What you have to do: Using the word "computer" as the filter, copy each matching line from the records.

(Stored items)
^^^^^^^^^^^^^^^^
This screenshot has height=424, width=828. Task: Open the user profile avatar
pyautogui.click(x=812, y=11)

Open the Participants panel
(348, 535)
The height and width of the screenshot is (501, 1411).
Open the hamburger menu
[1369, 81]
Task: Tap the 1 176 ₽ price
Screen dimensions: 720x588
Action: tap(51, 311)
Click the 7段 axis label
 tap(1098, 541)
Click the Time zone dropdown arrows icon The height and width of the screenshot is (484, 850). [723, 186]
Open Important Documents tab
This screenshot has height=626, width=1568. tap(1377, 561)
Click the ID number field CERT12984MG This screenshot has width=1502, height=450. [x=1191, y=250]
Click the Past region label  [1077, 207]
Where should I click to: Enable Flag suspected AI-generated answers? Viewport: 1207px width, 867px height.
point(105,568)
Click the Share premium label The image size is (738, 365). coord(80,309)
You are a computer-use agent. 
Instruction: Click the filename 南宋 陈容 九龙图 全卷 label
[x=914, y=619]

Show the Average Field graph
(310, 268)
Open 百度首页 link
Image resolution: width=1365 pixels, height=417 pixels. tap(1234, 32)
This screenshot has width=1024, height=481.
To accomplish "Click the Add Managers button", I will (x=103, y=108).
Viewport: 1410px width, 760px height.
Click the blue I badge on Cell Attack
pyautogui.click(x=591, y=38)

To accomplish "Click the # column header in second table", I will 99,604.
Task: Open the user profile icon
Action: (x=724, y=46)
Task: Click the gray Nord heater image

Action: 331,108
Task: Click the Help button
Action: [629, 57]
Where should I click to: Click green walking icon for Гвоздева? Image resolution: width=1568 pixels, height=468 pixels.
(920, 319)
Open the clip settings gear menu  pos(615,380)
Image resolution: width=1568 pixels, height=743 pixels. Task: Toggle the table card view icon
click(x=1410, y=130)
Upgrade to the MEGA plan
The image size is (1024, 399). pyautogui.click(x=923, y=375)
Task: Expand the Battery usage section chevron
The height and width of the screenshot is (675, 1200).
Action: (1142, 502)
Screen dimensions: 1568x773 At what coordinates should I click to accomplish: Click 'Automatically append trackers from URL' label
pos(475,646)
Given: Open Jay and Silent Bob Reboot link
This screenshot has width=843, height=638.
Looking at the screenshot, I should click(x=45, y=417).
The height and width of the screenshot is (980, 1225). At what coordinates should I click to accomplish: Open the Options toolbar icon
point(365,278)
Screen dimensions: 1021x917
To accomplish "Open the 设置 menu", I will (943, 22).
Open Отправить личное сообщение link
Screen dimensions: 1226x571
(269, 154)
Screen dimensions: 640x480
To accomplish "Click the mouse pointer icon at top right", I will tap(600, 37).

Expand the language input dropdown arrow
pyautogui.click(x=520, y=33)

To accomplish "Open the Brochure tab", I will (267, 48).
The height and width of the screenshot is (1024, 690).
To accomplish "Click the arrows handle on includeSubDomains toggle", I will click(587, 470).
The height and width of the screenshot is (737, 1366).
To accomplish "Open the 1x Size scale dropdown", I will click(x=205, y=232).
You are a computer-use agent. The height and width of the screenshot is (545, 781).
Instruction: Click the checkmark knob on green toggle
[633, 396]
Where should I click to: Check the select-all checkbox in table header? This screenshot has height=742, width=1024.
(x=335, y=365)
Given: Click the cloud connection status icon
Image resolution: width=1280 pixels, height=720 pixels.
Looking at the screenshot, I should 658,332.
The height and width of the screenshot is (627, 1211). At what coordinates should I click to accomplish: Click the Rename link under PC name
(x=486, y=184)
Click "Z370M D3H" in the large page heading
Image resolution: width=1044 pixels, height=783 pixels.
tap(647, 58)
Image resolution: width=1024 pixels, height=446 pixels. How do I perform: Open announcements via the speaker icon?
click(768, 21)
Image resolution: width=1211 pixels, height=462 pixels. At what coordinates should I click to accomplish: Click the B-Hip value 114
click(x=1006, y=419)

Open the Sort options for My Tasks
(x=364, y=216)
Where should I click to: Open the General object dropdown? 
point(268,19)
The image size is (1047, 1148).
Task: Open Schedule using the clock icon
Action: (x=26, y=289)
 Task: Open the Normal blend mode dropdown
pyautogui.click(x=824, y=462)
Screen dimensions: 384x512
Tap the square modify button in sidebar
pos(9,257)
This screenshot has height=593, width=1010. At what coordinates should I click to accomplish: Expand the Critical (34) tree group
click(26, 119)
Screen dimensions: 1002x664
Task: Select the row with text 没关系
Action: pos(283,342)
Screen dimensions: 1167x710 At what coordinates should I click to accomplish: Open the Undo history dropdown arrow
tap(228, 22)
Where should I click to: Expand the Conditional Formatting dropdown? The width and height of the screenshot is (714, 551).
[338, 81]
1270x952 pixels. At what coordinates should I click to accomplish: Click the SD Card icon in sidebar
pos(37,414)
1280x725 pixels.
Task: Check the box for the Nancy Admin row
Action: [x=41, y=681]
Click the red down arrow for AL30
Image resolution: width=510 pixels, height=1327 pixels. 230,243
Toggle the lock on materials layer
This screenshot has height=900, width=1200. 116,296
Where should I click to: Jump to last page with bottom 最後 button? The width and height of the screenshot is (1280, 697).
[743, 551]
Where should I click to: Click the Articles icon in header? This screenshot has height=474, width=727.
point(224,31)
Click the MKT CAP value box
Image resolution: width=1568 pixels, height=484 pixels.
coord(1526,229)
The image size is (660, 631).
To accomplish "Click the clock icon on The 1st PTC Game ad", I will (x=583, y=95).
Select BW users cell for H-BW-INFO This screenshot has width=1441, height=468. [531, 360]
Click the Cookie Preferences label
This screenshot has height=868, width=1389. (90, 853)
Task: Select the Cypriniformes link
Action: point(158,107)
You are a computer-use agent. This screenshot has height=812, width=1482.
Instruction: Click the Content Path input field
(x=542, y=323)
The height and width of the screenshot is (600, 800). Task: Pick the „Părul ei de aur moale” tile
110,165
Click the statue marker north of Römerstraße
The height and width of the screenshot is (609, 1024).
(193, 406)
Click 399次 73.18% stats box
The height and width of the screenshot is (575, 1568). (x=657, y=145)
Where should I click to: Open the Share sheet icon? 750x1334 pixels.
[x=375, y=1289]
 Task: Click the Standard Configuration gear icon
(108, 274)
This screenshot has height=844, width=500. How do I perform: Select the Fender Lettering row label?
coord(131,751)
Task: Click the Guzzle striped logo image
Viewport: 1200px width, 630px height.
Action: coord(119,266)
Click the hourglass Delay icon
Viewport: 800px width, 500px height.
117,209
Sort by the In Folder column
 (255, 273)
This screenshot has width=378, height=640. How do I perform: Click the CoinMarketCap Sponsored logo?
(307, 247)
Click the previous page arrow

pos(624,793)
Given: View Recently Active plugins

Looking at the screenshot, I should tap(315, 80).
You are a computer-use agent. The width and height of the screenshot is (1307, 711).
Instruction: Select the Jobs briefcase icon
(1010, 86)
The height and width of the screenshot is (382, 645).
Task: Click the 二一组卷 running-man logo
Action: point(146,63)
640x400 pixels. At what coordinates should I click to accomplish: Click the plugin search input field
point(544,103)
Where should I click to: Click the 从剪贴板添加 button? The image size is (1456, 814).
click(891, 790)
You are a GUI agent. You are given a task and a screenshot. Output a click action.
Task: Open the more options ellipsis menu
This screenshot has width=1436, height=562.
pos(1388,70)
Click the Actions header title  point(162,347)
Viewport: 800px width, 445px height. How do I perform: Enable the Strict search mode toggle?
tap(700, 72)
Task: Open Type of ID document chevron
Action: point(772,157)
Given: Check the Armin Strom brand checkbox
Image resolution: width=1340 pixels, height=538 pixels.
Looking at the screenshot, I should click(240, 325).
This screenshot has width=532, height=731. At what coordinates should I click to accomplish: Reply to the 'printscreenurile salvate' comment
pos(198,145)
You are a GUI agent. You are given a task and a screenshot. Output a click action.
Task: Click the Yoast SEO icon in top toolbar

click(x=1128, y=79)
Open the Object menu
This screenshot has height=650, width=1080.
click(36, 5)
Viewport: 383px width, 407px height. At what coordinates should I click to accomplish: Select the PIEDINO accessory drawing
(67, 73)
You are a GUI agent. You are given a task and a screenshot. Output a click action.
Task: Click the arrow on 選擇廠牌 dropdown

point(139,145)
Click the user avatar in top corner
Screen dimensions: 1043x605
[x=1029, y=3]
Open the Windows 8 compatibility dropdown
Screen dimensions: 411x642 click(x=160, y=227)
^^^^^^^^^^^^^^^^
Answer to the exercise:
You are a computer-use agent. 
You are a computer-use agent. The height and width of the screenshot is (545, 781).
You are a computer-use agent. This screenshot has height=812, width=1482.
You are a computer-use agent. The width and height of the screenshot is (1307, 711).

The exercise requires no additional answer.